Data for review
=-=-=
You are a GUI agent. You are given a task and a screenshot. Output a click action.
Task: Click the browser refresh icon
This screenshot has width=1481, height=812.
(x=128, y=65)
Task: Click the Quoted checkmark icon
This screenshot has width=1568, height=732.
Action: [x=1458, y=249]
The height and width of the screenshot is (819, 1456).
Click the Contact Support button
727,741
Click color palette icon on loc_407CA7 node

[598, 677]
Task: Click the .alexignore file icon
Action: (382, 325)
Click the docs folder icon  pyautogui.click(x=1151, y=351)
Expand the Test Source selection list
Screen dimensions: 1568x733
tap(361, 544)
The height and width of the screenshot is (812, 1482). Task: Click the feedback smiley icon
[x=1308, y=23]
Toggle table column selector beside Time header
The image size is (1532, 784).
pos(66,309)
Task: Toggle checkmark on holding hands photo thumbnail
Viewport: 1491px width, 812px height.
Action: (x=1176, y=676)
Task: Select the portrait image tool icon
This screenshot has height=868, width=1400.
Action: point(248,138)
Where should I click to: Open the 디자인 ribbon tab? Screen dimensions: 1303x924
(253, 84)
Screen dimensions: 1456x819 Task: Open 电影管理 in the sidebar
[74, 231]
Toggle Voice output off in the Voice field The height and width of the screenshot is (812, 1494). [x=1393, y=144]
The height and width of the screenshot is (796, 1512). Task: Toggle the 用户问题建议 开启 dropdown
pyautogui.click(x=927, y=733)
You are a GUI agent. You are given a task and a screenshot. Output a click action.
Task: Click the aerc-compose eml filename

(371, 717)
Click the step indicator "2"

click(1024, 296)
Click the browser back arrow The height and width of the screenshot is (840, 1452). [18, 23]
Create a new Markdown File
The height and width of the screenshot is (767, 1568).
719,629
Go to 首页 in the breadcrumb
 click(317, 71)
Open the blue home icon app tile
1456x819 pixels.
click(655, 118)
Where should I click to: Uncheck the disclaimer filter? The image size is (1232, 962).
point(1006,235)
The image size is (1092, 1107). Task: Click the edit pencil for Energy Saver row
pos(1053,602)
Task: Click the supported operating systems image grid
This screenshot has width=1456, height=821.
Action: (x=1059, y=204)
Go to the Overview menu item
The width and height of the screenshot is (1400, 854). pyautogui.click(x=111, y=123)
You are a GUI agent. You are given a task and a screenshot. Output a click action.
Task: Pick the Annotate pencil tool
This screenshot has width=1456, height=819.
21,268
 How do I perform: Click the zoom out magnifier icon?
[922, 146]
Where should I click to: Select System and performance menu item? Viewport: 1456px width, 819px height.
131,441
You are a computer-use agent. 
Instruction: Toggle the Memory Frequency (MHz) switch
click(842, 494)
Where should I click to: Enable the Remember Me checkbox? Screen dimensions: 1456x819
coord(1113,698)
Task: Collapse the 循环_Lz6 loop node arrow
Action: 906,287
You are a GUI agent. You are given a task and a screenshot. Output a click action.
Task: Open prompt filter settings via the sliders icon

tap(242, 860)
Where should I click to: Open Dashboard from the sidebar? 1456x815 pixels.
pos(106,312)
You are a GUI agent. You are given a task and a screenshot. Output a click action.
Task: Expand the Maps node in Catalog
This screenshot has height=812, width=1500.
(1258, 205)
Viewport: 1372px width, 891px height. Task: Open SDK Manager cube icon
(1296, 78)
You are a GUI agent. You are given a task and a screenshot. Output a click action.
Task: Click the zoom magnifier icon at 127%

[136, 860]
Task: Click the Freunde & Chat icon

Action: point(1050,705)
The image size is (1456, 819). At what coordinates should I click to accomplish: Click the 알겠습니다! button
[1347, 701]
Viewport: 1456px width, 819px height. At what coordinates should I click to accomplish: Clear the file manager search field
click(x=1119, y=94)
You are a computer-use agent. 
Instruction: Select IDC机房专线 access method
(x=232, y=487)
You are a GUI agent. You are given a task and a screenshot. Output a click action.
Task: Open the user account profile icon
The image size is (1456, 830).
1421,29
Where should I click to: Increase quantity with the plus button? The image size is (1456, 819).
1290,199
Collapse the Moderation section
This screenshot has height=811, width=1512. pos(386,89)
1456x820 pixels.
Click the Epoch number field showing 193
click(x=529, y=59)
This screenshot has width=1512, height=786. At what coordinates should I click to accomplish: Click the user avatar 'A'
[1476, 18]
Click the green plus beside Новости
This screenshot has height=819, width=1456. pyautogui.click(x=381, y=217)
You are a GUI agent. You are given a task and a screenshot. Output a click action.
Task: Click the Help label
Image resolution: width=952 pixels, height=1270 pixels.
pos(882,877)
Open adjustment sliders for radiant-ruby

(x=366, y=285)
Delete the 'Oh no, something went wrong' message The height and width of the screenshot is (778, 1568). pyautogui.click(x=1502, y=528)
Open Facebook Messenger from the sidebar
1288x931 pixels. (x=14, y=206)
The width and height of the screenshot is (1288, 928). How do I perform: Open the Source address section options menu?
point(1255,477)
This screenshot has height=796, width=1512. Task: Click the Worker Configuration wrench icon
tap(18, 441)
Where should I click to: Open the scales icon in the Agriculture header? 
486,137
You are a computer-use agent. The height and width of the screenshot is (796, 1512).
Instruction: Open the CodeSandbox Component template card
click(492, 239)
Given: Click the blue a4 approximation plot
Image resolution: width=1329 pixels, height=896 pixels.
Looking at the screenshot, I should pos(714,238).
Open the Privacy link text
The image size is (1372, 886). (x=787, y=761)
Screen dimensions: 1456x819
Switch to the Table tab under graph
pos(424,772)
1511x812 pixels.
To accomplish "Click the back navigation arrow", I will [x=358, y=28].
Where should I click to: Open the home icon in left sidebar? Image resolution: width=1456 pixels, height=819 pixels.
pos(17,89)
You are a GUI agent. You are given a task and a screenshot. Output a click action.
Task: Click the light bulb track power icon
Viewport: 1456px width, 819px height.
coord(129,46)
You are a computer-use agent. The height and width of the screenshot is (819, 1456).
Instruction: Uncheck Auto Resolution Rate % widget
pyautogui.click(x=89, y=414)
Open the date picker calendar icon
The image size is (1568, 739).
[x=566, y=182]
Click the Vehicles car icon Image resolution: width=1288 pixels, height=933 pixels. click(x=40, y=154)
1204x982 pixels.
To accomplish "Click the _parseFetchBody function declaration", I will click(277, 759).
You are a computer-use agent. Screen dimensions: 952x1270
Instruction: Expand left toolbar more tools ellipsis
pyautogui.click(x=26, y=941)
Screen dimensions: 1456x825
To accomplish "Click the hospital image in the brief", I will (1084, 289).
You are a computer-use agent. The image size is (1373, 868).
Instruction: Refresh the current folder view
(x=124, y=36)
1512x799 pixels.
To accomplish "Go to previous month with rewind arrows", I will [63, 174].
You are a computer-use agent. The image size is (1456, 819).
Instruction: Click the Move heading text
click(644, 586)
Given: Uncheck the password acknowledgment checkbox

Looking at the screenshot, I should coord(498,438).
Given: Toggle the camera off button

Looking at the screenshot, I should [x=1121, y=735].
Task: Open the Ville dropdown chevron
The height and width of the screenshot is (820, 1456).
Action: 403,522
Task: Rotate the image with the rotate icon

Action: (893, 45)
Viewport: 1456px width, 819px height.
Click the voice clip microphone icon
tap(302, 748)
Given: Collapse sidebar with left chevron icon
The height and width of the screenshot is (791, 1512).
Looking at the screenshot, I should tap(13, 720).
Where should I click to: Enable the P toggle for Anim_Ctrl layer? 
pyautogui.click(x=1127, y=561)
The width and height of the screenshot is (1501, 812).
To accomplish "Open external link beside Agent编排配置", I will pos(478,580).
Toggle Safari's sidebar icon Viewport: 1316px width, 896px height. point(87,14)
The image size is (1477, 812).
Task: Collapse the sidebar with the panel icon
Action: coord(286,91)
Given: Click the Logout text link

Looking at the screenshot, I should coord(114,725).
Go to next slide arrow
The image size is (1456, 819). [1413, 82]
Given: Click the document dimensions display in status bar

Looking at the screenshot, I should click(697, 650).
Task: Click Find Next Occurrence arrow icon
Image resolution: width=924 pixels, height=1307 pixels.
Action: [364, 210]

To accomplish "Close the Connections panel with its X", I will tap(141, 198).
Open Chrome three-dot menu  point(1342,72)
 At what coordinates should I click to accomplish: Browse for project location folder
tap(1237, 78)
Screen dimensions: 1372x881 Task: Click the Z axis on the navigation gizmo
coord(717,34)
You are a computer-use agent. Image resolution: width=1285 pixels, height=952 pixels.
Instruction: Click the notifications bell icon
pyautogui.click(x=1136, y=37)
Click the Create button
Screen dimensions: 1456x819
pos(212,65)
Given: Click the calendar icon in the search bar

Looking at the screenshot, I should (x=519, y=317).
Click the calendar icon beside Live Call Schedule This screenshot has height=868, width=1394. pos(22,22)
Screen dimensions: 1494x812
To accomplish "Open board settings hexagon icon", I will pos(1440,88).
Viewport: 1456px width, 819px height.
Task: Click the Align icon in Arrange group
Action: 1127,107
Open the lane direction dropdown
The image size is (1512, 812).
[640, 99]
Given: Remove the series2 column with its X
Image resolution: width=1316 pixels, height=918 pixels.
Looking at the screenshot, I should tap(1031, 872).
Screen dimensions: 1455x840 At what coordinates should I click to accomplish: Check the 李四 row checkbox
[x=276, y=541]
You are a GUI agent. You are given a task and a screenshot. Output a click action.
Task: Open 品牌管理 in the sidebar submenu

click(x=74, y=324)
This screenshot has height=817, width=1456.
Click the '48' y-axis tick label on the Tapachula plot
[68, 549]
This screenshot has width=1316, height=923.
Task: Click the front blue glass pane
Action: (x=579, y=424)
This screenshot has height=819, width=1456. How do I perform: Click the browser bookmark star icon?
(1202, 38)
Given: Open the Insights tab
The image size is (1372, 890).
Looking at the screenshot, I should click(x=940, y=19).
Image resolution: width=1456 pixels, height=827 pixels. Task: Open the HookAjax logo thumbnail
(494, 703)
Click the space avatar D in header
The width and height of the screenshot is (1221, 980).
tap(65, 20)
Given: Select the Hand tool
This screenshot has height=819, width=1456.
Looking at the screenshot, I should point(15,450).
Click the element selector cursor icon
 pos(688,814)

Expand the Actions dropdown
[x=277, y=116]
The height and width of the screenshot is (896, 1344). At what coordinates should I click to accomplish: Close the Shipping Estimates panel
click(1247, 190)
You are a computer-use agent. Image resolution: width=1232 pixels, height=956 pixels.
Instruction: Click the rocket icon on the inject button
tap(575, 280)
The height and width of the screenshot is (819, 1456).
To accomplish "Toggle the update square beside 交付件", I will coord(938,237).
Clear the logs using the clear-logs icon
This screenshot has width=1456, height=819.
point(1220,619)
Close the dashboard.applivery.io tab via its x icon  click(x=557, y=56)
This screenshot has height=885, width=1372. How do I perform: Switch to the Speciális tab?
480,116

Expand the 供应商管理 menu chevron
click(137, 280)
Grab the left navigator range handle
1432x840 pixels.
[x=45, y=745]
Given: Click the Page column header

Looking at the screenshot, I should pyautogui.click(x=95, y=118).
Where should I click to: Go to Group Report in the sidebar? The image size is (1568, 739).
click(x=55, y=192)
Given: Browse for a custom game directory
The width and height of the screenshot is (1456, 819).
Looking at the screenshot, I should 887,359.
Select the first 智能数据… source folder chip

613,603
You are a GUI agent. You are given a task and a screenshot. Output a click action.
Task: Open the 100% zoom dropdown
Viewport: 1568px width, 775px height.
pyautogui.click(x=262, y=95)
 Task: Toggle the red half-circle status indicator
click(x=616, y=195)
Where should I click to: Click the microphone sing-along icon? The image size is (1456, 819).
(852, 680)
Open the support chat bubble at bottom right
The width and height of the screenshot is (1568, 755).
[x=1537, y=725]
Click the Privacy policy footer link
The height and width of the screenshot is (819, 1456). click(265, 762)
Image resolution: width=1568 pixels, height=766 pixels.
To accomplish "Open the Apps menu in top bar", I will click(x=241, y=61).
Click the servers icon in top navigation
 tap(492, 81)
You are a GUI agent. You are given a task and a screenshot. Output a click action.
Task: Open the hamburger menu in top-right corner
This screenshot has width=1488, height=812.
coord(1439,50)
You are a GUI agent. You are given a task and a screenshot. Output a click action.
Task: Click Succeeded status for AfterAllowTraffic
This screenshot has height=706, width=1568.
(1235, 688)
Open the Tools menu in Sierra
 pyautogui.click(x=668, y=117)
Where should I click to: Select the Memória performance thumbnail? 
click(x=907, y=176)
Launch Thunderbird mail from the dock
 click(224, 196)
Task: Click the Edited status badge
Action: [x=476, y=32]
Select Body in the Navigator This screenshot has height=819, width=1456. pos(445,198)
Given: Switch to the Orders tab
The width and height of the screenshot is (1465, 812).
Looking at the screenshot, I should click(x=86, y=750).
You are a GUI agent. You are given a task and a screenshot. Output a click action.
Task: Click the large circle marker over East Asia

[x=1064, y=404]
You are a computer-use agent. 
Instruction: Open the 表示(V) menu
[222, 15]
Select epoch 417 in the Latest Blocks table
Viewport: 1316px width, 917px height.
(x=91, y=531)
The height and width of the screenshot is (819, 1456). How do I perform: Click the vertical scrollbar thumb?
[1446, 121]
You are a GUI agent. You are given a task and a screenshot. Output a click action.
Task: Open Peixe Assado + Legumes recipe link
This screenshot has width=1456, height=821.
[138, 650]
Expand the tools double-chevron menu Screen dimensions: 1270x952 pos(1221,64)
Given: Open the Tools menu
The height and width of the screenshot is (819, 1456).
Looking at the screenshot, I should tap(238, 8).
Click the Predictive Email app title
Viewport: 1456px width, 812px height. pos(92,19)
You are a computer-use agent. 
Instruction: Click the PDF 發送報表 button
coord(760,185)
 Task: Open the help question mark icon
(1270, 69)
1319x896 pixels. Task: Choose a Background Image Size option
=-=-=
What is needed
When a line in the material contains the string "Create", copy that line.

Written reply
Create a new Markdown File
Click the Create button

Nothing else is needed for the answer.